Whatever the future of shipping may hold with regard to fuel and propulsion systems, it is generally accepted that fossil fuels will be the main source of power for the next 30 years at least. Oil fuels exist in several varieties and although it is possible for there to be an infinite number of different composition fuels, in practice the use of standard fuels is the norm. There is an ISO standard for marine fuels which is updated at regular intervals. Work on the fourth edition began in March 2008, about the same time that the IMO requested ISO to prepare a specification for marine fuels to coincide with the implementation of the Revised MARPOL Annex VI on 1st July 2010. The next version appeared in 2012 (5th edition) and the most recent in March 2017 (6th edition).
While these standards exist there is no obligation on freely contracting parties to accept only the latest or indeed any standard whatsoever. It is still a fact that the vast majority of bunker supplies are made in accordance with the earlier 8217:2005 standard. It is important when ordering fuels to stipulate exactly which standard should apply. The table on the following page details fuel types under ISO 8217-2005.
This 2005 version table is included in this guide because this older standard is still the main choice for bunker contracts despite there being two newer versions available. There were changes to some fuel types in the 2010/12 version and again in the latest version. The changes in the 2017 version are far-reaching, not least since the main change is the addition of a new set of distillate grades containing bio-fuels.
Fatty acid methyl ester(s), or FAME, has previously been regarded as a contaminant in all marine fuels, but the new grades allow bio-fuel blends containing up to 7% FAME. The main changes in the 2017 version are:
Changes to Scope:
- The term ‘Fuels’ includes:
- Hydrocarbons from petroleum crude oil, oil sands and shale
- Hydrocarbons from synthetic or renewable sources, similar in composition to petroleum distillate fuels (eg hydrotreated VGO)
- Blends of the above with FAME component where permitted
Changes to General Requirements
- Additional distillate grades: DFA, DFZ and DFB allowing up to 7 v% FAME
Bio-diesel is a catch-all term for a wide variety of products. It is possible to produce a bio-diesel from plant material, animal material and various combinations of both. Often a small quantity of bio-diesel can be added to mineral diesel to produce a more stable fuel. There are few cases of biodiesel being used on a commercial scale in large marine engines but its use in leisure engines is more widespread.
Volvo Penta has some comments on the use of bio-diesel in leisure engines which could in some cases apply equally to larger marine engines. The comments are:
- The biodiesel must be of good quality, which means that it must comply with the EU’s EN14214 fuel standard.

Input records —

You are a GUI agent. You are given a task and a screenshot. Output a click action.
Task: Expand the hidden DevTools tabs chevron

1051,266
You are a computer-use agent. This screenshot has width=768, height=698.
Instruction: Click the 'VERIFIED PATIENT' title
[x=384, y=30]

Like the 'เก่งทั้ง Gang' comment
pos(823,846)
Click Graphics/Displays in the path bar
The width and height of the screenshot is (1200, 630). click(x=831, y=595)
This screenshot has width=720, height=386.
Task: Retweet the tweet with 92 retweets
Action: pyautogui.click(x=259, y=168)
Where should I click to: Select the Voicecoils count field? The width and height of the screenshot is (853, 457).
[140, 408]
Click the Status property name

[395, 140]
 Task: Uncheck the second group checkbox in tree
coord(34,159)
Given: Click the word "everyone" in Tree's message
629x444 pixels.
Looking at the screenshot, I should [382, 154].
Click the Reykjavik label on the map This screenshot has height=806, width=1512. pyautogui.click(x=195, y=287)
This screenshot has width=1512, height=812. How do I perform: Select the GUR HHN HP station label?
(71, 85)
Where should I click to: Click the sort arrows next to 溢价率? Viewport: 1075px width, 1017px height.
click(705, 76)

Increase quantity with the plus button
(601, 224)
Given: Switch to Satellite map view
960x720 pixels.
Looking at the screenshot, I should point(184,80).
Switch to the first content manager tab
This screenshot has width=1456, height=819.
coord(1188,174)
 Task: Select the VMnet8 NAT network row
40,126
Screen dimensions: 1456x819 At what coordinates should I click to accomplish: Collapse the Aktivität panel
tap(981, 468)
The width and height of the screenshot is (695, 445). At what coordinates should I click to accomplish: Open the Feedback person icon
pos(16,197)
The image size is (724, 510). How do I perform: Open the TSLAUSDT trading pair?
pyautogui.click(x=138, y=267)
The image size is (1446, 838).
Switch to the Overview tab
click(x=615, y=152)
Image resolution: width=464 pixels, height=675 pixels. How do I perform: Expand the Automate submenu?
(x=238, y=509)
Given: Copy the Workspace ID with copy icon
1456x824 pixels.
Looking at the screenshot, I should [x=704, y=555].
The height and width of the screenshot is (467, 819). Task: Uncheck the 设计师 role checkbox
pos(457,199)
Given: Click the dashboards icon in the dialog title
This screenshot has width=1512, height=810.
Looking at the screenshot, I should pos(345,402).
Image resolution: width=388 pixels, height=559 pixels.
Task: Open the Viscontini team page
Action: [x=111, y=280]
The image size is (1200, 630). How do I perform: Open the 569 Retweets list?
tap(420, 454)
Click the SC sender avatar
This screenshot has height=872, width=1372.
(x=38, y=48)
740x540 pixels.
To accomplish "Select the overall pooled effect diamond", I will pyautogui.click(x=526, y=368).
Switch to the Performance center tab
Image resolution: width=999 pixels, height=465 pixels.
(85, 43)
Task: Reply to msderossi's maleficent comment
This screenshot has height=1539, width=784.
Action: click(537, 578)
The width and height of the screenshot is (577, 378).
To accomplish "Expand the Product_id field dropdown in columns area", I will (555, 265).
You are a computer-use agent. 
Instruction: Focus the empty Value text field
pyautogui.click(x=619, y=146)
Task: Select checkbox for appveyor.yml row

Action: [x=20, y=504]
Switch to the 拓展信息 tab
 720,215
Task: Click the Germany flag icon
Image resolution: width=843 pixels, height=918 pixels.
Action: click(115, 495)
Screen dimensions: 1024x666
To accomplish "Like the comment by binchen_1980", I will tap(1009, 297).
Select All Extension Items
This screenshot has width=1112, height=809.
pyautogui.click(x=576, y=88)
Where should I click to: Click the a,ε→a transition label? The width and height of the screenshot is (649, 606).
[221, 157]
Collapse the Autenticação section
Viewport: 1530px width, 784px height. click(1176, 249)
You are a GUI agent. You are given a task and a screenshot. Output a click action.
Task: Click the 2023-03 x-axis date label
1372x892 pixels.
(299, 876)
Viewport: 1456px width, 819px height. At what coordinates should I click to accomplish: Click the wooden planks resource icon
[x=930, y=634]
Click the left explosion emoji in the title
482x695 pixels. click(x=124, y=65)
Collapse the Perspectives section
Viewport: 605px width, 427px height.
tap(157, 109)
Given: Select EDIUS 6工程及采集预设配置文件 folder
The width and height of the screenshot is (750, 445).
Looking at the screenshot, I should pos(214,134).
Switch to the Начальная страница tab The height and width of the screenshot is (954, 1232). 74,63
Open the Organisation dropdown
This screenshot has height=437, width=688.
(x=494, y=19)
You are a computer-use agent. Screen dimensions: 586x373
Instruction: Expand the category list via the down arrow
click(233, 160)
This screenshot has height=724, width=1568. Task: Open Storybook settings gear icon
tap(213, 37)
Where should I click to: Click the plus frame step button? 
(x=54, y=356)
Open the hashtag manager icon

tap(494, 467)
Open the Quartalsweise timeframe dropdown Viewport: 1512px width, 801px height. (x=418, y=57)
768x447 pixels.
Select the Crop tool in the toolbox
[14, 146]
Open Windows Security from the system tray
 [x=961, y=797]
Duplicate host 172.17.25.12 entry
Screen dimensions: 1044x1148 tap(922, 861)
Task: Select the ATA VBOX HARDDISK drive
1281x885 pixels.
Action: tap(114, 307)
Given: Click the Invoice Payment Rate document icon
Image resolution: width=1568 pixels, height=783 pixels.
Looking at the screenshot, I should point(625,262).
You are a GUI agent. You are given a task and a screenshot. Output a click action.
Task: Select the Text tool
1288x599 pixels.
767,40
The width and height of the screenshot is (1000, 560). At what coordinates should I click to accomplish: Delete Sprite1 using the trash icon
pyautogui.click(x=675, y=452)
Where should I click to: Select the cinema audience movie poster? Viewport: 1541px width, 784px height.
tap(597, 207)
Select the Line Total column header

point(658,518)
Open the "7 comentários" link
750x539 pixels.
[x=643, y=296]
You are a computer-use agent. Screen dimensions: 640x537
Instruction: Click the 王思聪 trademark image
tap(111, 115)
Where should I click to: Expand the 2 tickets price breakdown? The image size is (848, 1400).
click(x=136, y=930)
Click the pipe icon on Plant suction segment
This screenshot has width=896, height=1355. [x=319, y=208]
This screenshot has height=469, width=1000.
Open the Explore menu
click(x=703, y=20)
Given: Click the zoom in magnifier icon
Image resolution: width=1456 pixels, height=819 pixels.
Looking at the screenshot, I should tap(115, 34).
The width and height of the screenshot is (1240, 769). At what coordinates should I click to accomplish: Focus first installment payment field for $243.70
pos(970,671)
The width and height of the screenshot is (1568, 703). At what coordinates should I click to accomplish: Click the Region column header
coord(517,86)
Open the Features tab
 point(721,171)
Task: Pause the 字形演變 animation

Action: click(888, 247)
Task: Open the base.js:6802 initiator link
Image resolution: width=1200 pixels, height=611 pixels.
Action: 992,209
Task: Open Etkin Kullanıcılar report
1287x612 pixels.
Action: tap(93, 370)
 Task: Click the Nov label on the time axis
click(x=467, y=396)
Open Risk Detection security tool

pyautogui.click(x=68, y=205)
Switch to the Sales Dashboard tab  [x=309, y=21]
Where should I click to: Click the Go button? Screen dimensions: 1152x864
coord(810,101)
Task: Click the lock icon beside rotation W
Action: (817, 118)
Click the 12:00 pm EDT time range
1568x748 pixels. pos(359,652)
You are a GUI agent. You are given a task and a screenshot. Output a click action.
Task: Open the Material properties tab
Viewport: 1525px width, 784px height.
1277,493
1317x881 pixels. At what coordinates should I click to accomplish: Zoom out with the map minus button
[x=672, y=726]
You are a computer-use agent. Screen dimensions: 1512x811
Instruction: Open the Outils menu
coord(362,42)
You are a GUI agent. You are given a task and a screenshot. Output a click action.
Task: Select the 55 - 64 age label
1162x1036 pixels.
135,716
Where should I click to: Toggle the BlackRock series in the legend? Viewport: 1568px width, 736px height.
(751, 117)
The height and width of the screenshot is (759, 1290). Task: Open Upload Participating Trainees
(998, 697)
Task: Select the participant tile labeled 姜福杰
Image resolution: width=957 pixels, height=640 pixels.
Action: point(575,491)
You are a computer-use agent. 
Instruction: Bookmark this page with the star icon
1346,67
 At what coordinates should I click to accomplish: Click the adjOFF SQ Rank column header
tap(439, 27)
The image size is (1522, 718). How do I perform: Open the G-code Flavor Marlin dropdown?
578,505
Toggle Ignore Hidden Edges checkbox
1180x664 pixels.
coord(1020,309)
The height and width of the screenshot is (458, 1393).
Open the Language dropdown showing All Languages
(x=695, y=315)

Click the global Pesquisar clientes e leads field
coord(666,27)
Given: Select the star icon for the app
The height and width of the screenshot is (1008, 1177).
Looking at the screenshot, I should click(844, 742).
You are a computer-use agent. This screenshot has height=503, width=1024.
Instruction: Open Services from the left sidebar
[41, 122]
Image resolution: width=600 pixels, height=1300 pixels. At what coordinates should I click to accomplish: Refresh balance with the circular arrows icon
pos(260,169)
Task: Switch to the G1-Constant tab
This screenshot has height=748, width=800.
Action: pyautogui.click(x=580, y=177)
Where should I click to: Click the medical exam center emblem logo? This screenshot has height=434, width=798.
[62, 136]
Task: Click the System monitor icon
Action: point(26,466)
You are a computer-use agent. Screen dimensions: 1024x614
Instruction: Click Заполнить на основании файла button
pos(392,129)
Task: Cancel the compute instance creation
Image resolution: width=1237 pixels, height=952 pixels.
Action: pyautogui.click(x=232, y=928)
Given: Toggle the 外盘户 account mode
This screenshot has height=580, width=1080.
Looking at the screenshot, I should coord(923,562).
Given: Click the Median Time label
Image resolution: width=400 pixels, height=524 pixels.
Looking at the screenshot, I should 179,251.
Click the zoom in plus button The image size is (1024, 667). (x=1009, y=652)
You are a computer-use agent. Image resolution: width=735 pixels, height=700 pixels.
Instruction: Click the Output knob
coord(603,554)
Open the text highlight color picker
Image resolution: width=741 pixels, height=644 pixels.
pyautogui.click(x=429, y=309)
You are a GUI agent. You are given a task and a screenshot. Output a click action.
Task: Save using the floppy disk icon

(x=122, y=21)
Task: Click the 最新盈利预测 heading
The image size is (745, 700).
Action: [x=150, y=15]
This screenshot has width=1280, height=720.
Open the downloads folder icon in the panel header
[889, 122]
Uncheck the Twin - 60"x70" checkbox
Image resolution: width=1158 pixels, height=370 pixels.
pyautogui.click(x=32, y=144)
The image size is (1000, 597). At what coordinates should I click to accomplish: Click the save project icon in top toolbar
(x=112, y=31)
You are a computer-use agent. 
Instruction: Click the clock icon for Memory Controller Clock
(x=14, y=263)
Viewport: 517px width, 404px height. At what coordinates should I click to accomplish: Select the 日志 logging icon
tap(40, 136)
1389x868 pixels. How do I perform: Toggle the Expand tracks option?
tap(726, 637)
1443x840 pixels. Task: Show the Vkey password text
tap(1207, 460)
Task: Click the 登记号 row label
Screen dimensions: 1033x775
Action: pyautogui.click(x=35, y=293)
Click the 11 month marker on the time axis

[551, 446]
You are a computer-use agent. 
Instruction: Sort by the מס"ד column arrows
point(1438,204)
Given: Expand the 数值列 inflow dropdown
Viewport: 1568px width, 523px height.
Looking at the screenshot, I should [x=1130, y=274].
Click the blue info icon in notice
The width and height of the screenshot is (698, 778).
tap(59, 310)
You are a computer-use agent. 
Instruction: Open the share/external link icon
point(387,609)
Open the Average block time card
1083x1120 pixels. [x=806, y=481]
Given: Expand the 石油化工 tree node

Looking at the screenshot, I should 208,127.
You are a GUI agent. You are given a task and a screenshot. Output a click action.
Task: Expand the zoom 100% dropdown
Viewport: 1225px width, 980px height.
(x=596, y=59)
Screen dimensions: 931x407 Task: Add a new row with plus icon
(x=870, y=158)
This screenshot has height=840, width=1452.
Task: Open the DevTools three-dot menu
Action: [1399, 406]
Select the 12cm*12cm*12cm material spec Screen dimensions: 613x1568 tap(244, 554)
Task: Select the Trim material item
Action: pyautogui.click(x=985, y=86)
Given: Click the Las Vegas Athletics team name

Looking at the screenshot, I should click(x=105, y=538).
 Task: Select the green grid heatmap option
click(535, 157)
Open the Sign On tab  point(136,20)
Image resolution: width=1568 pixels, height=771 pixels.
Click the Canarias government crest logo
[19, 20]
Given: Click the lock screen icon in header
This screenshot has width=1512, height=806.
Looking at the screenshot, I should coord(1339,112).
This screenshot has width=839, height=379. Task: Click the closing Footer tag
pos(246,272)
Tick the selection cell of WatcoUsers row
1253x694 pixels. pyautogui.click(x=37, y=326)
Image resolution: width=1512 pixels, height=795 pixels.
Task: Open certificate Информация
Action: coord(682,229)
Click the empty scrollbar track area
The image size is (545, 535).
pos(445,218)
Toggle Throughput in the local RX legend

Tasks —
1/ Collect every line of the entries that contains the string "team", copying each one in full.
2/ Write what comes next in the text on marine fuel standards, picking up right after its final sentence.

Replies —
1/
Task: Open the Viscontini team page
Given: Click the Las Vegas Athletics team name

2/
- Biodiesel is an efficient solvent that can, when first used, dissolve constituents in the fuel system. The fuel filter should therefore be changed after a short period of usage.
- Biodiesel is not a fuel with long-term stability, it can oxidise in the fuel system. The entire fuel system must be emptied and operated on normal diesel before any extended period of still standing, such as during winter storage.
- Biodiesel has a negative effect on many rubber and plastic materials. Rubber hoses and plastic components in the fuel system must be checked regularly and changed at more frequent intervals than usual to avoid leakage.
- Biodiesel impairs the lubricating capacity of oil due to its higher boiling point. The intervals for changing lubricating oils and oil filters must be halved compared with normal.
As well as bio-diesel, there is also biomethane that could be used in ships with dual-fuel engines. Biomethane is produced by the natural breakdown of organic material: green waste, household waste, agricultural waste, food industry waste and even industrial waste. The process of breaking down this material in an oxygen-free environment produces biogas, which is then purified to become biomethane which has the same characteristics as natural gas.
There are at least three methods of producing biomethane; firstly there is the anaerobic decomposition of organic waste, secondly there is gasification from ligno-cellulosic biomass (wood and straw), using a thermochemical conversion process and finally the direct transformation of micro-algae cultivated in high-yield photosynthetic reactors using natural light, water and minerals. This is an emerging technology expected to reach industrial scale use within the next decade.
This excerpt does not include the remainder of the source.